Les raisons du succès de Fortnite ? Dans le désordre : popularité du concept de « bataille royale », téléchargement gratuit, univers fantaisiste et cartoon inoffensif, variété des parties, possibilités de personnalisation, apport des psychologues de l’interaction, nouveautés régulièrement ajoutées. Dans le registre du marketing bénévole, de nombreuses vidéos lui sont consacrées sur YouTube, et des footballeurs comme Antoine Griezmann ont adopté une danse issue du jeu pour célébrer les buts.
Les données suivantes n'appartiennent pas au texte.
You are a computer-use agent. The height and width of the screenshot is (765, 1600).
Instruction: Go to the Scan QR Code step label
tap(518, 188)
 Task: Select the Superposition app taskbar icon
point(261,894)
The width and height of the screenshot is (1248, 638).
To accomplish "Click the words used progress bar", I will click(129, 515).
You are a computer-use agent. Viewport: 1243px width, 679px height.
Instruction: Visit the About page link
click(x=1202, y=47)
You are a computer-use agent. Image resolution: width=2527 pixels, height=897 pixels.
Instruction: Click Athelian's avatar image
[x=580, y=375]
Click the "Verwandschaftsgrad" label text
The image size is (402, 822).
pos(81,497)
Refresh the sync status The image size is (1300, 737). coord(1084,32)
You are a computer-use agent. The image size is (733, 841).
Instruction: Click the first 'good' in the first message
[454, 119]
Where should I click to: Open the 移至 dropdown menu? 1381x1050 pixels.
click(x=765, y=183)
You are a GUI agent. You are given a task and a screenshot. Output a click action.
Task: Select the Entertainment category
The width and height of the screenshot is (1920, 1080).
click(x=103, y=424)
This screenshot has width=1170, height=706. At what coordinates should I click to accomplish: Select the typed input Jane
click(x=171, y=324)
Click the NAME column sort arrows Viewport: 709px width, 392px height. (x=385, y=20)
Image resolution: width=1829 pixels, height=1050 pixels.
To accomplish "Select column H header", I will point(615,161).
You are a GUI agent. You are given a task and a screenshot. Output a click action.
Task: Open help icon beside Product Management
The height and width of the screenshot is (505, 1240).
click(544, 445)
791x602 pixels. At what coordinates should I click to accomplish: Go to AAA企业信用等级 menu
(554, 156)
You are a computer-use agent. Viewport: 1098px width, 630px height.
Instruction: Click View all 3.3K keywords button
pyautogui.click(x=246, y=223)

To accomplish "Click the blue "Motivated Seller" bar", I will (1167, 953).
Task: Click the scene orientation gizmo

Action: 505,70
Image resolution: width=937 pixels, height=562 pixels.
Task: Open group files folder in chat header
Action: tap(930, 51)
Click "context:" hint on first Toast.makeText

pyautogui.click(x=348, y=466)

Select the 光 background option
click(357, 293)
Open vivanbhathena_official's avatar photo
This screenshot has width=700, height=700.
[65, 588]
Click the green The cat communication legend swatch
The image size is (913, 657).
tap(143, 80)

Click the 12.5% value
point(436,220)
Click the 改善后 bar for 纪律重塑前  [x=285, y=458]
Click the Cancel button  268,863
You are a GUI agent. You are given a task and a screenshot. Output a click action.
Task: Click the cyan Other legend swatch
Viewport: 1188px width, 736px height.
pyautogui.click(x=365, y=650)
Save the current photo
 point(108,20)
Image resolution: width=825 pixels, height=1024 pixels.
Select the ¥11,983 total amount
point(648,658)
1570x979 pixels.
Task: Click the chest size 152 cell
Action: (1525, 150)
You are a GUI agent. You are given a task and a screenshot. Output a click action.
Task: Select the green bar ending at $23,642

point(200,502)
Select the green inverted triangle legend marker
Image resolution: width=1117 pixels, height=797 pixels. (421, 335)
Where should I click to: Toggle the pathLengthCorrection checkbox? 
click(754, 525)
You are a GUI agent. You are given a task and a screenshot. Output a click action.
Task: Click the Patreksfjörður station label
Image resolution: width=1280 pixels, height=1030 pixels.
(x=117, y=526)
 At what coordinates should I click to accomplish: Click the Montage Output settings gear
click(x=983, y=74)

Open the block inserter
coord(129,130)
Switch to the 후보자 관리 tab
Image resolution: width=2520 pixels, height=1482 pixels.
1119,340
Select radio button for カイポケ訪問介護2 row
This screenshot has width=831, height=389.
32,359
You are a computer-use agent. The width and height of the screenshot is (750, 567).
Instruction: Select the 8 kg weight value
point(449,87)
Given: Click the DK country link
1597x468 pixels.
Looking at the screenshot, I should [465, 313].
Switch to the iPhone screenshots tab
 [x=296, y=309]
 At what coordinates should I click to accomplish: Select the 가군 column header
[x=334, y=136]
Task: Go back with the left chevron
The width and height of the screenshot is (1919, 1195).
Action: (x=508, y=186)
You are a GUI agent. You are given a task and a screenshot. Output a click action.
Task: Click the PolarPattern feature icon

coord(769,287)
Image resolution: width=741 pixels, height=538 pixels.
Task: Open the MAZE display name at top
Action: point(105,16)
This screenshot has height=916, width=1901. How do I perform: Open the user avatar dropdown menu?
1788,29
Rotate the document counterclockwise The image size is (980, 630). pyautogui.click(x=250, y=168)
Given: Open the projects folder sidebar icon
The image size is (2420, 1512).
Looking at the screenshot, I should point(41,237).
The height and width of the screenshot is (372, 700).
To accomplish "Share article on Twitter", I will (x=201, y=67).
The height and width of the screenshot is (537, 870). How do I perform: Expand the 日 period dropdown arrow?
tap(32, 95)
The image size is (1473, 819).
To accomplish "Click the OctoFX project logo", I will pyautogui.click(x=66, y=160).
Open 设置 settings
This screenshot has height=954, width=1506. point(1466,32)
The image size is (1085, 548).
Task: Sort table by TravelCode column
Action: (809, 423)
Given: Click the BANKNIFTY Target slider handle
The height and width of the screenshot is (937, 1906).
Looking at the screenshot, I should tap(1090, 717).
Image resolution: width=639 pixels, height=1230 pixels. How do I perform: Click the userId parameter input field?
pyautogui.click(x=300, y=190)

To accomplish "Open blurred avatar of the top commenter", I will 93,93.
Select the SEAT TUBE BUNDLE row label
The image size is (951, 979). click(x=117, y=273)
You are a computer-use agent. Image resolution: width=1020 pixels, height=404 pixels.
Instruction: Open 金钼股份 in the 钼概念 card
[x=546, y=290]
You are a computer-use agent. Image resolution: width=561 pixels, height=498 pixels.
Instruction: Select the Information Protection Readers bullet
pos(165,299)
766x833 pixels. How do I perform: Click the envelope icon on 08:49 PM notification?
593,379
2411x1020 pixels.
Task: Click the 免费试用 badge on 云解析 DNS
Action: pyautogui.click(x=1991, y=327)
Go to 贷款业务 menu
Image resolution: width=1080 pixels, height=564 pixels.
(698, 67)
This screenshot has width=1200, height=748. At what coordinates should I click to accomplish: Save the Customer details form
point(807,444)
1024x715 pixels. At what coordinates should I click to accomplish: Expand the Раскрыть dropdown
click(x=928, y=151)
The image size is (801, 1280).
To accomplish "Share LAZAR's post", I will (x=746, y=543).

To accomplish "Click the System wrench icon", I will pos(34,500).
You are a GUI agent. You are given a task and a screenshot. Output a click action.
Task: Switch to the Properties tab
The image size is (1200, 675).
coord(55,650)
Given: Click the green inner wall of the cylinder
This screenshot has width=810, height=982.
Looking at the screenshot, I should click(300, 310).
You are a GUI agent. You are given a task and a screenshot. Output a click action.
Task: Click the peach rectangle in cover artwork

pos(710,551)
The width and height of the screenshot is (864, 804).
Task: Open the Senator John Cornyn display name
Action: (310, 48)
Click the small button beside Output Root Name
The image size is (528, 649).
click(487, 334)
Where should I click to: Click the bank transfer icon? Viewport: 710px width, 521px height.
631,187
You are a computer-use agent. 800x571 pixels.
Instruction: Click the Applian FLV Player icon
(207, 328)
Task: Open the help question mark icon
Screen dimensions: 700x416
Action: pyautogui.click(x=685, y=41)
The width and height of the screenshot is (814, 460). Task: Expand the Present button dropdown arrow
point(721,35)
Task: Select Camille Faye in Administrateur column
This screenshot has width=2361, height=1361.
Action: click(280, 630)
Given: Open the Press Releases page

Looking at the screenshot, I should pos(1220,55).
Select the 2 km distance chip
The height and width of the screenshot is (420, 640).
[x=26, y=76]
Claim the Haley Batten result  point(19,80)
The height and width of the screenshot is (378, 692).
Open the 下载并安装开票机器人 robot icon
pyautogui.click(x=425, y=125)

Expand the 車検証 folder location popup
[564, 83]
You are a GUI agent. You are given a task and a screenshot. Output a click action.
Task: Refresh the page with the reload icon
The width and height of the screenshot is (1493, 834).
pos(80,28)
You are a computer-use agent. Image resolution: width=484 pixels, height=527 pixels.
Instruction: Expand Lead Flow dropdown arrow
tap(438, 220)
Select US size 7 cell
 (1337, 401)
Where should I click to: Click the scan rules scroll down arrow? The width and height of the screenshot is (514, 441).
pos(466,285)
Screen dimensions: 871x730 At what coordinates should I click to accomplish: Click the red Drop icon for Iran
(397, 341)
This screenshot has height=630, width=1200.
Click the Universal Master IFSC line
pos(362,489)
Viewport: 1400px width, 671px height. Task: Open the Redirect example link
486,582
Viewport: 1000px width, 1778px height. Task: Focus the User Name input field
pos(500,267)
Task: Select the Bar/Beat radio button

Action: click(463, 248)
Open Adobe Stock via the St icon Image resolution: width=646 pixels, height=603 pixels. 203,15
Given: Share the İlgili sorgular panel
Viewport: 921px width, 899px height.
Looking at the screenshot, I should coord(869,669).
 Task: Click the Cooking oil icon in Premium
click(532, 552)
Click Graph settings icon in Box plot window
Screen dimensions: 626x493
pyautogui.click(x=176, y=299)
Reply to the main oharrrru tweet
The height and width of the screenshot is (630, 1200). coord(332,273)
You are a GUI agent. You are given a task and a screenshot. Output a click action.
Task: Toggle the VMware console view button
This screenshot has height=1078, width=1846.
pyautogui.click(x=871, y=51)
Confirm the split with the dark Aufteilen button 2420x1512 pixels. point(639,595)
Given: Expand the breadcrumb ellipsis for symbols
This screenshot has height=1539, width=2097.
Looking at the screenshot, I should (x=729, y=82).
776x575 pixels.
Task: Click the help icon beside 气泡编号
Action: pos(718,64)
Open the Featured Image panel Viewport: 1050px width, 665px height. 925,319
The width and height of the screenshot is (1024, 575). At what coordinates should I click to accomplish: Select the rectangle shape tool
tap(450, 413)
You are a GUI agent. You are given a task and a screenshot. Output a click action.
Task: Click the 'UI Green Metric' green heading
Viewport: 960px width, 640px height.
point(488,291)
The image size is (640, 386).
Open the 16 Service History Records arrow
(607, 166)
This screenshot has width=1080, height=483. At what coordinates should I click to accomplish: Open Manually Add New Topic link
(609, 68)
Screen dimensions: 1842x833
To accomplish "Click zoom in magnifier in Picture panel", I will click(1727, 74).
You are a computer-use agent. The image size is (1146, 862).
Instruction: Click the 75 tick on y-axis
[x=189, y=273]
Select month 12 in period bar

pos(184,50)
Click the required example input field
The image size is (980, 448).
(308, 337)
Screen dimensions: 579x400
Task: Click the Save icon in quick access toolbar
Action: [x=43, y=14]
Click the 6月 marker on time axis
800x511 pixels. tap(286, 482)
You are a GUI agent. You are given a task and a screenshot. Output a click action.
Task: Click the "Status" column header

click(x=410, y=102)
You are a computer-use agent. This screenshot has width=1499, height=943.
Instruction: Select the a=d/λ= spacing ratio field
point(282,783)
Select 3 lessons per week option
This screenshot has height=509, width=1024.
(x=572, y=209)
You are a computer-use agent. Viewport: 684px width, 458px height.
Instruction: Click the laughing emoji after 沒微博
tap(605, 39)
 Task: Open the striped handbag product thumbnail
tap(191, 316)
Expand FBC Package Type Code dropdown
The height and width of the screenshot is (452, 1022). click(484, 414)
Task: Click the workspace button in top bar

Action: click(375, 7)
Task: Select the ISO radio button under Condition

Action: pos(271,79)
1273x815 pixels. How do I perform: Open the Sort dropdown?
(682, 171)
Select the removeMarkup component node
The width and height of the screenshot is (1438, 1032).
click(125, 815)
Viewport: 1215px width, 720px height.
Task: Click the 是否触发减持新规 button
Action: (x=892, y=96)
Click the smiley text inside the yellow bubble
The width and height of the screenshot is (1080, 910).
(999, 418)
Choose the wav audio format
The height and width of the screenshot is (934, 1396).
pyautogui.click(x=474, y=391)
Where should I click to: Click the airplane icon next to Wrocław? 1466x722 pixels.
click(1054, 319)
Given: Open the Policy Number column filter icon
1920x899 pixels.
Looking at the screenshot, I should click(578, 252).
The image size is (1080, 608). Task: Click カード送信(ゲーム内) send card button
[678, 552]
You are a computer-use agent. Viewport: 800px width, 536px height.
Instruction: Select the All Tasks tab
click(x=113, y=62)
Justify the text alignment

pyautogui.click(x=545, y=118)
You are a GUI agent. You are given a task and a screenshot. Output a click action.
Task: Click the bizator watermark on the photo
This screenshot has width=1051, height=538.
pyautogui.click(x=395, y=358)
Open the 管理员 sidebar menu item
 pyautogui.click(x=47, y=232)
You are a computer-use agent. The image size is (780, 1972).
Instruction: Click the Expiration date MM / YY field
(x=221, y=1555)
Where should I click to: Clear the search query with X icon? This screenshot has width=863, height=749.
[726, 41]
Fortnite a lancé en décembre 2018 un nouveau mode « construction libre » qui marche sur les plates-bandes du plus grand phénomène des années 2010, Minecraft (une moyenne de 91 millions de visiteurs uniques mensuels en 2018, 150 millions d’exemplaires vendus entre 2011-18, surpassé seulement par le préhistorique Tetris avec 170 millions). Portée par des exclusivités et un modèle de rétribution des créateurs plus généreux, une boutique en ligne, lancée en même temps, s’est imposée tout de suite comme alternative à Stream, qui détient le quasi-monopole de la distribution dématérialisée sur ordinateur. Studio basé à Cary en Caroline du Nord, Epic Games emploie 700 personnes, et est actuellement valorisé à 15 milliards de dollars. Son premier actionnaire (à 40 %) est… le géant chinois du Web, Tencent.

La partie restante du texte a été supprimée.